- Spouse: Canute Lavard
- Issue: Margaret Hvitaledr Christine, Queen of Norway Catherine, Duchess of Mecklenburg Valdemar I of Denmark
- House: Monomakhovichi (by birth) House of Estridsen (by marriage)
- Father: Mstislav I of Kiev
- Mother: Christina Ingesdotter of Sweden

= Ingeborg of Kiev =

Ruthenian princess (fl. 1137)

Ingeborg Mstislavna of Kiev (fl. 1137) was a Ruthenian princess, married to the Danish prince Canute Lavard of Jutland.

She was the daughter of Grand Prince Mstislav I of Kiev and Christina Ingesdotter of Sweden and was in about 1117 married to Canute in a marriage arranged by her maternal aunt, the Danish queen Margaret Fredkulla. In 1130, she tried to prevent Canute from going to the gathering where he was to be murdered, but without success.

She gave birth to their son, Valdemar I of Denmark, in January 1131, after her husband's death.
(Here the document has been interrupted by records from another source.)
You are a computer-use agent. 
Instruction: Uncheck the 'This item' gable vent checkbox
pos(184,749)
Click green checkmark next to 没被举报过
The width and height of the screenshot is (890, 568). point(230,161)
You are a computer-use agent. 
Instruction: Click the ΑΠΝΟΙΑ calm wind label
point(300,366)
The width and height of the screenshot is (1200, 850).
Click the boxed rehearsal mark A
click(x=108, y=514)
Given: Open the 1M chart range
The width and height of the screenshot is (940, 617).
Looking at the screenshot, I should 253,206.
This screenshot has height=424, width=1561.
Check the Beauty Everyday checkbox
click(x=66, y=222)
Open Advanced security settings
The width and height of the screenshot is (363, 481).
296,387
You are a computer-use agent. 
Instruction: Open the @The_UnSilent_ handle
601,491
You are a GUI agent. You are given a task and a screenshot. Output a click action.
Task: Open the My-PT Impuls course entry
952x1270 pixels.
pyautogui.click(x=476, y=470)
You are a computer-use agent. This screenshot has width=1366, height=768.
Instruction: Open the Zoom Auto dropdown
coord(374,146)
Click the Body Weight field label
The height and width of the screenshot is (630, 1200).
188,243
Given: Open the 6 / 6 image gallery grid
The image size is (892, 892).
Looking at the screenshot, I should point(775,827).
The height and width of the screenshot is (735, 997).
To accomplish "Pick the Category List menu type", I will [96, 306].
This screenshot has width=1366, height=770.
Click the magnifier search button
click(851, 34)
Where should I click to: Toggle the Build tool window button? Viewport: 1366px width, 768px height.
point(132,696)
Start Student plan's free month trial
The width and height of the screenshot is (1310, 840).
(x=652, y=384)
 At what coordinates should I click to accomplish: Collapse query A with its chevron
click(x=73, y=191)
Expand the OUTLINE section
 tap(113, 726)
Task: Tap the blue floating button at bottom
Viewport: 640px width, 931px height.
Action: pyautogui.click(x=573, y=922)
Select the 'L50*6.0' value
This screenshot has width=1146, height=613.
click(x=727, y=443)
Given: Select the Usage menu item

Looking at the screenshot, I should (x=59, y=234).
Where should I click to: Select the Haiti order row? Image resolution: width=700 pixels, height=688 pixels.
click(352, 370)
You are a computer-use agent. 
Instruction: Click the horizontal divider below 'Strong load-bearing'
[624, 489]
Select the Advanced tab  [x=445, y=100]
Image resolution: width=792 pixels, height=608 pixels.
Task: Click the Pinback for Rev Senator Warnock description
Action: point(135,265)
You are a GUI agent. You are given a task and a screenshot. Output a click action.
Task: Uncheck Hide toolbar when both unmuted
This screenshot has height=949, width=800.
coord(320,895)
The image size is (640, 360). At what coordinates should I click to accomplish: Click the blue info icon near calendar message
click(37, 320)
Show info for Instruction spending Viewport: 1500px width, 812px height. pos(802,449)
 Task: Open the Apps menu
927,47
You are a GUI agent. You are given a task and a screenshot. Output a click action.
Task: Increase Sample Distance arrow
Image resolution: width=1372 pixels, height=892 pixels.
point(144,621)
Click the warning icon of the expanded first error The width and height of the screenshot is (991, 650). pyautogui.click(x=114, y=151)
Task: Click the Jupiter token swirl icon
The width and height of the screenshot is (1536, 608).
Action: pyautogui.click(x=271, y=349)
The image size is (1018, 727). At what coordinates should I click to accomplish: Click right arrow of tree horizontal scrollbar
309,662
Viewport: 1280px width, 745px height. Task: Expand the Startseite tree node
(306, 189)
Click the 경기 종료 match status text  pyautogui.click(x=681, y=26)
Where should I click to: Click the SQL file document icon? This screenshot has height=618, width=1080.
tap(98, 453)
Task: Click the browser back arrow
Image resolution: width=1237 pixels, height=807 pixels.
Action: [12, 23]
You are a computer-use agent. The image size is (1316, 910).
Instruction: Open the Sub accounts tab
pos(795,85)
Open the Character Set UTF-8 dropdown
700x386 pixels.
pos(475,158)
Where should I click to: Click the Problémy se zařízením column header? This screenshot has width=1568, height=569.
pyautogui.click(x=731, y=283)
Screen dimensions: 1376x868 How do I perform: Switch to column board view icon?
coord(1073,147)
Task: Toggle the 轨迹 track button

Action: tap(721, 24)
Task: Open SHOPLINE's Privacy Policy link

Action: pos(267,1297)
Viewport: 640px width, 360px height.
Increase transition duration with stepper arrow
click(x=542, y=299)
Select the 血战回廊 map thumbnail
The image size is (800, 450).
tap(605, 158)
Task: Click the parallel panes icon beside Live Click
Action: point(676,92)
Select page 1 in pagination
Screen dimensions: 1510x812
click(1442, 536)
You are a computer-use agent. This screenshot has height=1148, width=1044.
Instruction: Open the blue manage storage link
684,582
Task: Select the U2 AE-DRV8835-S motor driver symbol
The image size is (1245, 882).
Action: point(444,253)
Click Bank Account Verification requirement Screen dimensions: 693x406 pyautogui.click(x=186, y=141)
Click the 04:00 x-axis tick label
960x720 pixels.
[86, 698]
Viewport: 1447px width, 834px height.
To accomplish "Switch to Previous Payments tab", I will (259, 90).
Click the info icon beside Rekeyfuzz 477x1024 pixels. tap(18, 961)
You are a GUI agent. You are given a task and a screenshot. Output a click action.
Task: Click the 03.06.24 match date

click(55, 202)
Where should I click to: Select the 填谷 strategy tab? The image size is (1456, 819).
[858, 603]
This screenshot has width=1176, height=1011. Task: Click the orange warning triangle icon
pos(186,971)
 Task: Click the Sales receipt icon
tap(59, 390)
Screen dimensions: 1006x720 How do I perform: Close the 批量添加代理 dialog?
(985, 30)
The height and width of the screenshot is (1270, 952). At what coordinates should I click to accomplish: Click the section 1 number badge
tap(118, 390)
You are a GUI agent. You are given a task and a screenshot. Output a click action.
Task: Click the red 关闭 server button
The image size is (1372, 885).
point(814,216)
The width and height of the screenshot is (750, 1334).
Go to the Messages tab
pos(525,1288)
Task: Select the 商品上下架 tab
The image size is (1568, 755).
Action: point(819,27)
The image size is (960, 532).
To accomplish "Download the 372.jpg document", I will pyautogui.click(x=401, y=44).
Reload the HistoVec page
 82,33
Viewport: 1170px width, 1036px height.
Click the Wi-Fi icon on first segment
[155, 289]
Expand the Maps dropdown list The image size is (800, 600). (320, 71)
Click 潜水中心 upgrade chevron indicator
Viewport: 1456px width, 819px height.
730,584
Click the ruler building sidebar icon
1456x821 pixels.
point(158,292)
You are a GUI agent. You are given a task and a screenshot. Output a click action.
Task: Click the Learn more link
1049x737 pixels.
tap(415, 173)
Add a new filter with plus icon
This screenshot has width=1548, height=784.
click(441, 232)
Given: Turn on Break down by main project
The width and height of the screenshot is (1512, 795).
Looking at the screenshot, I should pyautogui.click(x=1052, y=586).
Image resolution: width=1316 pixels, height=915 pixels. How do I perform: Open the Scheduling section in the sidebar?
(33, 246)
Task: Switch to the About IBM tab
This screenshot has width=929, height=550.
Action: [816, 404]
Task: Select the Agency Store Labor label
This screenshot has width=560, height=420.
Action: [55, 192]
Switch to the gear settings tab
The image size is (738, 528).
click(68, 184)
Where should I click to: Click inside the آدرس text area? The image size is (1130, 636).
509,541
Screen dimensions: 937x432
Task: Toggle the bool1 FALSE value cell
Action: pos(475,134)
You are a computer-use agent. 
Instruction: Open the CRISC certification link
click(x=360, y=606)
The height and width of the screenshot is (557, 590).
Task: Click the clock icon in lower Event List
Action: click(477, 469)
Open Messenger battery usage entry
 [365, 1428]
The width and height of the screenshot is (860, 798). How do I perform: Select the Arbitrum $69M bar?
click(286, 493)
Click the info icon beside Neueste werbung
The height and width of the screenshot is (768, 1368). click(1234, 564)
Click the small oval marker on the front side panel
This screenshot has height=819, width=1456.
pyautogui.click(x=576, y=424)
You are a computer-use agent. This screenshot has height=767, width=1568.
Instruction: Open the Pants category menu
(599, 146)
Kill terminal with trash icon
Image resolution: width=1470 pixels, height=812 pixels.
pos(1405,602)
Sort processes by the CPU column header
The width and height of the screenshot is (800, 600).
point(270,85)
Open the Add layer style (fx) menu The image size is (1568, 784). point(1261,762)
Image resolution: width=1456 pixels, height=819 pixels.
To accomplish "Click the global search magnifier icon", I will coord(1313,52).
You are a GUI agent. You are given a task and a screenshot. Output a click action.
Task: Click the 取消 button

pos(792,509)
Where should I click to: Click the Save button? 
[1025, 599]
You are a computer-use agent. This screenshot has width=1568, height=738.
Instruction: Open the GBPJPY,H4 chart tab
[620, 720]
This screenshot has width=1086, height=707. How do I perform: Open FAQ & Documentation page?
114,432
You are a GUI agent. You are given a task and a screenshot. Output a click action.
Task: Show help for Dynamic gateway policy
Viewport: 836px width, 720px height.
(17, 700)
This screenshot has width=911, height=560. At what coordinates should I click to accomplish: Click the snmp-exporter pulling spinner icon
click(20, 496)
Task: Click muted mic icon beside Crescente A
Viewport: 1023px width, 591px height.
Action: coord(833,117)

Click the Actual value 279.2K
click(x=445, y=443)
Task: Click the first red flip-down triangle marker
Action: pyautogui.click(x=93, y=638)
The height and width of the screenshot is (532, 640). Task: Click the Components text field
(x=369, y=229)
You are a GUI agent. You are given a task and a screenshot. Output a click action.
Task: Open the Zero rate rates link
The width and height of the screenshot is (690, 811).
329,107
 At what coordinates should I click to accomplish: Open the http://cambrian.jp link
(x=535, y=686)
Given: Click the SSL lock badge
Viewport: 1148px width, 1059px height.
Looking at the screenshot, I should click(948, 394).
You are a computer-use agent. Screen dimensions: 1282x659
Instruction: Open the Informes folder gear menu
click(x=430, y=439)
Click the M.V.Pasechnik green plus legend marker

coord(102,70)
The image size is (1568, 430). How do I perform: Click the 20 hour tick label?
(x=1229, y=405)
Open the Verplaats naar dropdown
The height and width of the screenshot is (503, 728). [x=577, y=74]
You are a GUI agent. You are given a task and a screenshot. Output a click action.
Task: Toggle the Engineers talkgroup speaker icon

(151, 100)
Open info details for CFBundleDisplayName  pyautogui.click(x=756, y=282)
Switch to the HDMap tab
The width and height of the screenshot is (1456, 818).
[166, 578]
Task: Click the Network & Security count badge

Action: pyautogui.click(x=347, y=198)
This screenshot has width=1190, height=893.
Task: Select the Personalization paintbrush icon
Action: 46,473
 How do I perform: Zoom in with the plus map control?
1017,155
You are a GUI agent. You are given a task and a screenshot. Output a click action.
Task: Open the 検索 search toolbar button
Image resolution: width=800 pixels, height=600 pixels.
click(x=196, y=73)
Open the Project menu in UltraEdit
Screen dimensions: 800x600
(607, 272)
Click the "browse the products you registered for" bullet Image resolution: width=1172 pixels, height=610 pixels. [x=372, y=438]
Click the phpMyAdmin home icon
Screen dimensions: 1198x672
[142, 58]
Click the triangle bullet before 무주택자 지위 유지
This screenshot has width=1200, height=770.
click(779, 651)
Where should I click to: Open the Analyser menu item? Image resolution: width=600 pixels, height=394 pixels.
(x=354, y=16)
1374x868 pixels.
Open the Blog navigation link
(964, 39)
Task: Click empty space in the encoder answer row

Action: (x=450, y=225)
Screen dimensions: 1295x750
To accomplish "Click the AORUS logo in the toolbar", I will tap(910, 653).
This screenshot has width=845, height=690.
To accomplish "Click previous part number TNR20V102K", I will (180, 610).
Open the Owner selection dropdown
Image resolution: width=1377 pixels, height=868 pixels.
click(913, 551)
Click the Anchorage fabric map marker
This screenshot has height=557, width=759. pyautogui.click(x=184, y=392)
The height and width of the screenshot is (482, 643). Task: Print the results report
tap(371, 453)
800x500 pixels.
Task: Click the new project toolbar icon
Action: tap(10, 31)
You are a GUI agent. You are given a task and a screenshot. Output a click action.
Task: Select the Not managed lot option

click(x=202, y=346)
In 1137, she refused to support the suggestion of Christiern Svendsen to proclaim her son monarch after the death of her late husband's half-brother Erik Emune. Ingeborg is not mentioned after this, and the date of her birth and death are unknown.

==Issue==
- Margaret of Denmark; married Stig Hvitaledr
- Christine of Denmark (b. 1118); married (1133) Magnus IV of Norway
- Catherine of Denmark; married Pribislav Henry, Duke of Mecklenburg
- Valdemar I of Denmark (born 1131)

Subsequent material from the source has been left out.